▶ _Instruction_
Lay out the stretch from the line containing "is (1200, 630)." through the line containing "Looking at the screenshot, I should point(407,113)." as a Markdown table with an Index column for its position and a Text column for the line, leaving out blank lines.

====== Information shown

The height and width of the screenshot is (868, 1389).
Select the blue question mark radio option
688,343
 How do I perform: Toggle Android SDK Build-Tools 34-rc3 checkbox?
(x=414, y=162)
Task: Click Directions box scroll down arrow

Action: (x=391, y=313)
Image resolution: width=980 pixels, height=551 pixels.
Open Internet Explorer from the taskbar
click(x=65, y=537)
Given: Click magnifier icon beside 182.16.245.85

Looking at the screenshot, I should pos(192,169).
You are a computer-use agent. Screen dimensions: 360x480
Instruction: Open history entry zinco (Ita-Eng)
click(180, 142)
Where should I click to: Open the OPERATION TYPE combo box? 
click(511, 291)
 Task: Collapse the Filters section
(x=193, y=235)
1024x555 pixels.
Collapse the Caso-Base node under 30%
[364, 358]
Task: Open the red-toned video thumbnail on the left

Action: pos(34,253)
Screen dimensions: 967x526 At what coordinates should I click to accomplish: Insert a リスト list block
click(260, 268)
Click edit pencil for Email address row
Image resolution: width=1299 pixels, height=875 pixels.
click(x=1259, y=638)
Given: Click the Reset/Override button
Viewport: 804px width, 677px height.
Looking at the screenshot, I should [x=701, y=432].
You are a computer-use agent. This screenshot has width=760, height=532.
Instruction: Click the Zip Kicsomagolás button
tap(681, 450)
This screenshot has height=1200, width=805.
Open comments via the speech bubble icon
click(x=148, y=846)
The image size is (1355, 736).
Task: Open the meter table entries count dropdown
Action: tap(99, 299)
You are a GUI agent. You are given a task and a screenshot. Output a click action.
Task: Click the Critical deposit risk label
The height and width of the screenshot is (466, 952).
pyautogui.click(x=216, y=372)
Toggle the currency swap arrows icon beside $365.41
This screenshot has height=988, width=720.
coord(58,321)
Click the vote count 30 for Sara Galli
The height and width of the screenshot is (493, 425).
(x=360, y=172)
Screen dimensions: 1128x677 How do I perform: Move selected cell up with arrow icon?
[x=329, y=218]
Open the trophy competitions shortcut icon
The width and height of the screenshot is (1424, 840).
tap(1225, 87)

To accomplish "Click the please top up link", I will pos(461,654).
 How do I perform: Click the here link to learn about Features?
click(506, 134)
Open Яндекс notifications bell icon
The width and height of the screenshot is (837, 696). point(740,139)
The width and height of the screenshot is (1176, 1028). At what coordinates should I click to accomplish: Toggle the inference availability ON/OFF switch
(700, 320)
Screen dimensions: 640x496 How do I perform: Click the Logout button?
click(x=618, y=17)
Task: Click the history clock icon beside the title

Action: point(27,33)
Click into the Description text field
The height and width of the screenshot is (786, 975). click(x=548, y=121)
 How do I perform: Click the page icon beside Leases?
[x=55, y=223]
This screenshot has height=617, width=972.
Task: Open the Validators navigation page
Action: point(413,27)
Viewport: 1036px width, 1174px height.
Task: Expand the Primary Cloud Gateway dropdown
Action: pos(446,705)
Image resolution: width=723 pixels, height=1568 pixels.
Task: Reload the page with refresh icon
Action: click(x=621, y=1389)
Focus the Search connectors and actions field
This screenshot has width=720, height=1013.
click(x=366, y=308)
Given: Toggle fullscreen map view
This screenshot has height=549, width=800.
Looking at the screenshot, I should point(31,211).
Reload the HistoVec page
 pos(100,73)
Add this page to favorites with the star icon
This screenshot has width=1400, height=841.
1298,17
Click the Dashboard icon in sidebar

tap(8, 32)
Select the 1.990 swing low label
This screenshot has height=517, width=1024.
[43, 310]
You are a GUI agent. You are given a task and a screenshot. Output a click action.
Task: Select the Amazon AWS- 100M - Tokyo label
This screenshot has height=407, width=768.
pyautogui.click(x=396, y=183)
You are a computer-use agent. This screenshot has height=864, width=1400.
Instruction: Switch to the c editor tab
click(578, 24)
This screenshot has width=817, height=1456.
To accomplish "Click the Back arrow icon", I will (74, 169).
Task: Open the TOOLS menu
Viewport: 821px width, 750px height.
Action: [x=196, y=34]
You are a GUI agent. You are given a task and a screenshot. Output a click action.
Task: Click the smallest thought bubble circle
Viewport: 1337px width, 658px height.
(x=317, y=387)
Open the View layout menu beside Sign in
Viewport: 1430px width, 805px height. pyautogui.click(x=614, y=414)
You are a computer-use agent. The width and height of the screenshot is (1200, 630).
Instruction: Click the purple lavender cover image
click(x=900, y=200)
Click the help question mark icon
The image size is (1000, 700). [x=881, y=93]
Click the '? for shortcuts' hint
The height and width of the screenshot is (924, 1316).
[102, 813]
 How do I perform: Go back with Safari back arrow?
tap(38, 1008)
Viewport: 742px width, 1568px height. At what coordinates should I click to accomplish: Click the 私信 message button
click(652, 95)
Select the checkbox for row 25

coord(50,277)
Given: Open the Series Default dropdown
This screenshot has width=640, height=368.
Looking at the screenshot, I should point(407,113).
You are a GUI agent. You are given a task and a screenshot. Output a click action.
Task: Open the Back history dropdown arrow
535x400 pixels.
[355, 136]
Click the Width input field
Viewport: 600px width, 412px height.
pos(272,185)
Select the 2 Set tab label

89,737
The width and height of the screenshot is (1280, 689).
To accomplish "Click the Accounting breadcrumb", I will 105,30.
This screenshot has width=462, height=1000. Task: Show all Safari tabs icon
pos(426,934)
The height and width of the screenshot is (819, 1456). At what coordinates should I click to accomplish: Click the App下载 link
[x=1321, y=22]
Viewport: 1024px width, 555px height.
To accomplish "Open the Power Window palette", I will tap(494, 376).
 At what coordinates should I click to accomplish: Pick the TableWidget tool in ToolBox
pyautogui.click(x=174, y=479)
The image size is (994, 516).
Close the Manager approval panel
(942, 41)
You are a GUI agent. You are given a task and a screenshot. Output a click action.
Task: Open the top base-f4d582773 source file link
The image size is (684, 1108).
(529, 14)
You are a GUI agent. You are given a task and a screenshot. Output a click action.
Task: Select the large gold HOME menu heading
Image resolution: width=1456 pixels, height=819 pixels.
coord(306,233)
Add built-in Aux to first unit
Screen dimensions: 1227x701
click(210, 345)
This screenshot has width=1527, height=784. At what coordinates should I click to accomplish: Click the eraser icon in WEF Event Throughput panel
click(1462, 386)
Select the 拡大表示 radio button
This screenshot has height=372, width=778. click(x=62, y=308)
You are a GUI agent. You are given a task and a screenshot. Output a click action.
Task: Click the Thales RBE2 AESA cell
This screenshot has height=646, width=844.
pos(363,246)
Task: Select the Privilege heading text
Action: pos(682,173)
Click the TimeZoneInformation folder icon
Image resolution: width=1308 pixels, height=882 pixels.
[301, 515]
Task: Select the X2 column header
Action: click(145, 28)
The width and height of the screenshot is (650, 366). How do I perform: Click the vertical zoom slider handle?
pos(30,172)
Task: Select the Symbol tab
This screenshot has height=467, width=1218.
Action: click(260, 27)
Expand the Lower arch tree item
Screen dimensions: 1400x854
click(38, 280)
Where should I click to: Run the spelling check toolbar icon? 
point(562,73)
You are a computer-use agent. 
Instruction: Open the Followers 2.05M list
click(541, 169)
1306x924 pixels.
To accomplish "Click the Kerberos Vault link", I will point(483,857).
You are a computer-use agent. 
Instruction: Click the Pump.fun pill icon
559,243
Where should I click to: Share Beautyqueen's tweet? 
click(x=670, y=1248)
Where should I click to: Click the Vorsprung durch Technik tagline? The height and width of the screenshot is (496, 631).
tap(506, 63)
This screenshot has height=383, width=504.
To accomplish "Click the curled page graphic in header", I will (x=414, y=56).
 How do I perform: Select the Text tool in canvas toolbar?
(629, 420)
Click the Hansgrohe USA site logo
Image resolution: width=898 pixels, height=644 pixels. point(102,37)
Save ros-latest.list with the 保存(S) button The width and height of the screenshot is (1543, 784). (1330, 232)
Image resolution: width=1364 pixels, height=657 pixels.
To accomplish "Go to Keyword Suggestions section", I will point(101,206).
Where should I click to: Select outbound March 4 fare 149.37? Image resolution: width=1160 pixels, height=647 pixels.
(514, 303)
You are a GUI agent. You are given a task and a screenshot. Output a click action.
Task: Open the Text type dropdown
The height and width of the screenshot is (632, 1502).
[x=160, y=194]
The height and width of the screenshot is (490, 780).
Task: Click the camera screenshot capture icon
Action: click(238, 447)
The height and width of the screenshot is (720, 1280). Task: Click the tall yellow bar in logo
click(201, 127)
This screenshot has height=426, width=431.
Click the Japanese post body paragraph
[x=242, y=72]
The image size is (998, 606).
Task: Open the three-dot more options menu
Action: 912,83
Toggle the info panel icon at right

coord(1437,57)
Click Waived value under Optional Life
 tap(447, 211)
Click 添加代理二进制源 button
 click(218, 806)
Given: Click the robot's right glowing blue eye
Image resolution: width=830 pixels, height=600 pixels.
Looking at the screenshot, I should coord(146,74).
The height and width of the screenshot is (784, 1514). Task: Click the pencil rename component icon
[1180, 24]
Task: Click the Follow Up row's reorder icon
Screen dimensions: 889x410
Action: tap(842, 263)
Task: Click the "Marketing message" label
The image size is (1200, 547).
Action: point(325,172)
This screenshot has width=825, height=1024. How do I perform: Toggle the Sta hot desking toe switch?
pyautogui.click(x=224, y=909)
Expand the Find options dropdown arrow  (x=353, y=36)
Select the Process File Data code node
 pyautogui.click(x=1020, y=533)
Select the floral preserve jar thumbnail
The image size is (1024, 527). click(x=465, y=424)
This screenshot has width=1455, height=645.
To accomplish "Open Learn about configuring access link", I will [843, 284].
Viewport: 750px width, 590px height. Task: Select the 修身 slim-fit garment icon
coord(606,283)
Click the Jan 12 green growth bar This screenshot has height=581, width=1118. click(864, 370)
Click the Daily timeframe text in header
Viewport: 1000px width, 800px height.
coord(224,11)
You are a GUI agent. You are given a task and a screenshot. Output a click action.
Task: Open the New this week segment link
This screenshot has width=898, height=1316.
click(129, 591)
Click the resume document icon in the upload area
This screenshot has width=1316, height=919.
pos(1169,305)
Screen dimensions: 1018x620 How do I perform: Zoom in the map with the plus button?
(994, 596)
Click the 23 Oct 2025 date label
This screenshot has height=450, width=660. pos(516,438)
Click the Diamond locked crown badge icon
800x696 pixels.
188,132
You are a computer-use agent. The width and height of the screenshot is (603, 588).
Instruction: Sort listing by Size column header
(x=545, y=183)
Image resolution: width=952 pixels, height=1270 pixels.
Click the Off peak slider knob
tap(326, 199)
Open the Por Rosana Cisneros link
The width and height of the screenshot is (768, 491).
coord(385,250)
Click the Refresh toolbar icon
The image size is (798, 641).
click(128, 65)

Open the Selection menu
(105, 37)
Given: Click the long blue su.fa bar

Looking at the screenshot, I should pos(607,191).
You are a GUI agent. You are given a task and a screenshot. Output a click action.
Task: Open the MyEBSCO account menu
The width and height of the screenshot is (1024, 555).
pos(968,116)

============

▶ _Task output_
| Index | Text |
|---|---|
| 1 | You are a computer-use agent. The width and height of the screenshot is (1200, 630). |
| 2 | Instruction: Click the purple lavender cover image |
| 3 | click(x=900, y=200) |
| 4 | Click the help question mark icon |
| 5 | The image size is (1000, 700). [x=881, y=93] |
| 6 | Click the '? for shortcuts' hint |
| 7 | The height and width of the screenshot is (924, 1316). |
| 8 | [102, 813] |
| 9 |  How do I perform: Go back with Safari back arrow? |
| 10 | tap(38, 1008) |
| 11 | Viewport: 742px width, 1568px height. At what coordinates should I click to accomplish: Click the 私信 message button |
| 12 | click(652, 95) |
| 13 | Select the checkbox for row 25 |
| 14 | coord(50,277) |
| 15 | Given: Open the Series Default dropdown |
| 16 | This screenshot has width=640, height=368. |
| 17 | Looking at the screenshot, I should point(407,113). |